Il n’est pas nécessaire de consacrer des heures à la forme abstraite ‘Abdu’l-Bahá nous dit: “priez sans lasser vos âmes, mais pour les rafraîchir.” Accomplissons notre travail de chaque jour avec l’esprit de louange; à chaque occasion de rencontre avec un malheureux, remercions la Providence divine de semer sur notre chemin l’opportunité de la prière en action. Consacrons une petite partie de notre temps aux oeuvres sociales. Ainsi comprise, la vie nouvelle ne doit pas nous apparaitre remplie de difficultés insurmontables; elle ne nécessite pas un bouleversement complet de nos habitudes.

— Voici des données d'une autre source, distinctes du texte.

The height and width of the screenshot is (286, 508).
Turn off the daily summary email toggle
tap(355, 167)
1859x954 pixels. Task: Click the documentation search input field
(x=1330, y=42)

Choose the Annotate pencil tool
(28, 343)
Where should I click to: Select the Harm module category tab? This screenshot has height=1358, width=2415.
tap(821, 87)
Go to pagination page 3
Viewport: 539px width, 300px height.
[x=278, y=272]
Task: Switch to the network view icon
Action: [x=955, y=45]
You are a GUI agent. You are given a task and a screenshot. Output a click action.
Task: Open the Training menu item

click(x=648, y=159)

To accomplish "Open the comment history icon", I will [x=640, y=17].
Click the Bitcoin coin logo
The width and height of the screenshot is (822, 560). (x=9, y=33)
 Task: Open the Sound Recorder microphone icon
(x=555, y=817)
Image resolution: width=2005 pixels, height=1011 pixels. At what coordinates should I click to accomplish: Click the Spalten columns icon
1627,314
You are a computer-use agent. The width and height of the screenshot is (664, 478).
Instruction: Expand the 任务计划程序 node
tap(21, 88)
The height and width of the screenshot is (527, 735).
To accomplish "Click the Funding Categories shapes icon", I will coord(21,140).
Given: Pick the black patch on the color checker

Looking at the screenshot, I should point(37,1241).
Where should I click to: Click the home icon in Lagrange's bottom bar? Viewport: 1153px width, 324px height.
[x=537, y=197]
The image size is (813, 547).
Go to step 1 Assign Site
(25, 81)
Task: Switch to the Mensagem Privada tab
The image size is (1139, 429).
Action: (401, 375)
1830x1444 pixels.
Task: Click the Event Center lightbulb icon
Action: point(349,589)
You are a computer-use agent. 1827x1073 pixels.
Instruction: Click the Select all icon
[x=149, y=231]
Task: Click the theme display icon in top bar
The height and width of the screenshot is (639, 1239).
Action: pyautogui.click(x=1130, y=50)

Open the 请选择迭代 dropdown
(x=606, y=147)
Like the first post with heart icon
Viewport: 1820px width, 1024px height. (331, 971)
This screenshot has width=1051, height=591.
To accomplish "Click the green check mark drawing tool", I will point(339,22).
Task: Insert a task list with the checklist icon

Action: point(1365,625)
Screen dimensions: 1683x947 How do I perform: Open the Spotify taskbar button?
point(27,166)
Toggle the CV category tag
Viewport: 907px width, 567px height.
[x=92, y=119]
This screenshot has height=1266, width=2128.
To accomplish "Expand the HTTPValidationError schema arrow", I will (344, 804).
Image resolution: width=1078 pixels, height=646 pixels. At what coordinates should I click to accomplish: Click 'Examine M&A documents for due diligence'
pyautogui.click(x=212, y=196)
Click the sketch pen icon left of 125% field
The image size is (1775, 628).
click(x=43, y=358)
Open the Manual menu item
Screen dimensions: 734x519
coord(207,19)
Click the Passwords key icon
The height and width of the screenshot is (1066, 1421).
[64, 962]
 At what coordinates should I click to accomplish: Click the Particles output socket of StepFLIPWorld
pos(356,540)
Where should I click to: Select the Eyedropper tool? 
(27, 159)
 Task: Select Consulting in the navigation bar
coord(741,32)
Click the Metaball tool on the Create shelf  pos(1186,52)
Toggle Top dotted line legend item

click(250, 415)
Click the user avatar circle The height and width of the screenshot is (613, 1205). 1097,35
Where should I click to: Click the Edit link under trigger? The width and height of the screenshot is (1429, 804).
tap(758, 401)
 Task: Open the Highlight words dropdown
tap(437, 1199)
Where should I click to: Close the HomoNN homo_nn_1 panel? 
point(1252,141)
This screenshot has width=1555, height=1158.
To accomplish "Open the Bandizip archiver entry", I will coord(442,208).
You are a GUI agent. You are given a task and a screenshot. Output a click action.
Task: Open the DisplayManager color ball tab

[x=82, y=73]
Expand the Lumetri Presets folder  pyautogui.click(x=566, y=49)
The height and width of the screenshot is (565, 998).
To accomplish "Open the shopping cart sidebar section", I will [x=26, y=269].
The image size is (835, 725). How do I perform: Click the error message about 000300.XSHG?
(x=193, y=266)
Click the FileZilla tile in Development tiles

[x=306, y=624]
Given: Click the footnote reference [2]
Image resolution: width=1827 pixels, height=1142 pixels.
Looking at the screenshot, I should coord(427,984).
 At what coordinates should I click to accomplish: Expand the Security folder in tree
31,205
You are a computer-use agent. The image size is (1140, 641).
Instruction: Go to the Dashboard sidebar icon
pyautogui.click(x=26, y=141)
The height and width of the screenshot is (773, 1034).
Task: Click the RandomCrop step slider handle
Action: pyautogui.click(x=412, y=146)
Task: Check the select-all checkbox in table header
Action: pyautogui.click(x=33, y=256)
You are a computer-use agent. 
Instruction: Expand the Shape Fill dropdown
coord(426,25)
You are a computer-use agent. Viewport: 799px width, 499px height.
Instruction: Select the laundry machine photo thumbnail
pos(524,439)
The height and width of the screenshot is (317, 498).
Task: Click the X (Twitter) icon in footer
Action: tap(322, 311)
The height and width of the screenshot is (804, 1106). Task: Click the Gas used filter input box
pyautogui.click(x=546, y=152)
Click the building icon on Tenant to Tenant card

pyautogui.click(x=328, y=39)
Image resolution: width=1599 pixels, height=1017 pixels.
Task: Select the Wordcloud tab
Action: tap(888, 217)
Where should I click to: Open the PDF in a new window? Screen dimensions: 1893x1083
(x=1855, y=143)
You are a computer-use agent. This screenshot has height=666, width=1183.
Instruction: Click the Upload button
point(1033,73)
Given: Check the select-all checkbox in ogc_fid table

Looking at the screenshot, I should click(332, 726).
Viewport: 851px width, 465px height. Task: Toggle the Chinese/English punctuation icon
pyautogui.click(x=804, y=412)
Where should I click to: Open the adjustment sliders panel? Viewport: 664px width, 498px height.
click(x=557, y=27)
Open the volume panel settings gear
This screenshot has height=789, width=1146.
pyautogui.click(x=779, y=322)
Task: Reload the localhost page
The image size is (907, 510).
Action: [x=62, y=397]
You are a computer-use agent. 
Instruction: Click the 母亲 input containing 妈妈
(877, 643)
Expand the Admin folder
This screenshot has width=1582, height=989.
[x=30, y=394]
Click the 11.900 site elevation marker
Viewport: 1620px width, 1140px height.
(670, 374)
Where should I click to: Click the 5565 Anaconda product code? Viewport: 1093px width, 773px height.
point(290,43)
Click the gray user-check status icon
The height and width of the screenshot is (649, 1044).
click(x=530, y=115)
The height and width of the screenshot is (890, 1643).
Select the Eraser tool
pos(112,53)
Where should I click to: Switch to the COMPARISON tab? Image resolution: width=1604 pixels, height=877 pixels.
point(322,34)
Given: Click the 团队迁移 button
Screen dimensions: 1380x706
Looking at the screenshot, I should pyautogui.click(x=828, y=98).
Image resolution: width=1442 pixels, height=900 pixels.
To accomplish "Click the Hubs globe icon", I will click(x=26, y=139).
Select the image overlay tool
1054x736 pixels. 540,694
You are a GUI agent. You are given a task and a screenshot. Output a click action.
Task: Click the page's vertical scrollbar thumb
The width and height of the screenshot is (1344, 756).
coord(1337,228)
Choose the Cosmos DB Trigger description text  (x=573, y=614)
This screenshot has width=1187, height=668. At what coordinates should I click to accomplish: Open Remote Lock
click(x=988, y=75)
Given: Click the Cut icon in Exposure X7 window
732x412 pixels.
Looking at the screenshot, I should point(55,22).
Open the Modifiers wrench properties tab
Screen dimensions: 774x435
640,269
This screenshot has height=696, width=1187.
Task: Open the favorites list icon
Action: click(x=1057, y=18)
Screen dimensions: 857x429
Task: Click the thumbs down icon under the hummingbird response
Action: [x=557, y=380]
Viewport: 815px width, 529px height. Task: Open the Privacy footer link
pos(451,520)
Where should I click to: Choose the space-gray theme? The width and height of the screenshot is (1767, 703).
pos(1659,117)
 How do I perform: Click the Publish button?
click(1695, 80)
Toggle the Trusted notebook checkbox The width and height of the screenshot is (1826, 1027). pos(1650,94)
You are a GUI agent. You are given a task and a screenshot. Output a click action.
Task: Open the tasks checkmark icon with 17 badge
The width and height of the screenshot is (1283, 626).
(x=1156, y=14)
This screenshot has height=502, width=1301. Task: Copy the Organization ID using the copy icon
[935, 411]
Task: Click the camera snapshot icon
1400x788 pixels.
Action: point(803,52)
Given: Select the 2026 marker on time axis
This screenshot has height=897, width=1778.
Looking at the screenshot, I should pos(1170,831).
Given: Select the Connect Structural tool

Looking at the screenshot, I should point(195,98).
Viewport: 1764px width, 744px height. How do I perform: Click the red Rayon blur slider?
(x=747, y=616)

La prière ne rend ni grave, ni monotone, ni ascétique. Donnant le meilleur contact avec la Source de vie, elle n’est ni triste ni douloureuse; son rôle au contraire est de tuer toute faiblesse et toute souffrance.
L’essentiel est de demeurer bien équilibré dans nos travaux, nous souvenant que nous sommes seulement des êtres humains limités; c’est une erreur de rechercher bien loin des actions difficiles, éclatantes, disproportionnées avec notre temps et nos forces, croyant par ce fait accomplir de magnifiques prières. Ne cherchons pas les miracles; ils ne se produisent qu’en dehors de nos désirs. Parfois, un acte excessivement simple est accompli obscurément, mais d’un seul élan du coeur, presque sans réflexion; soudain, cet humble geste prend une répercussion immense, produit un enchainement d’évènements sans proportions avec le point initial et si importants que l’homme, ne pouvant suivre le cheminement de forces qu’il ne connait pas encore . . . crie au miracle. C’est autour de soi qu’il faut regarder, à chaque instant avec simplicité. Les actions humbles et obscures sont des prières au même titre que les actions d’éclat.
La plus belle parole d‘Abdu’l-Bahá pour terminer: "Que mon service soit tel que. Tu puisses l’accepter.”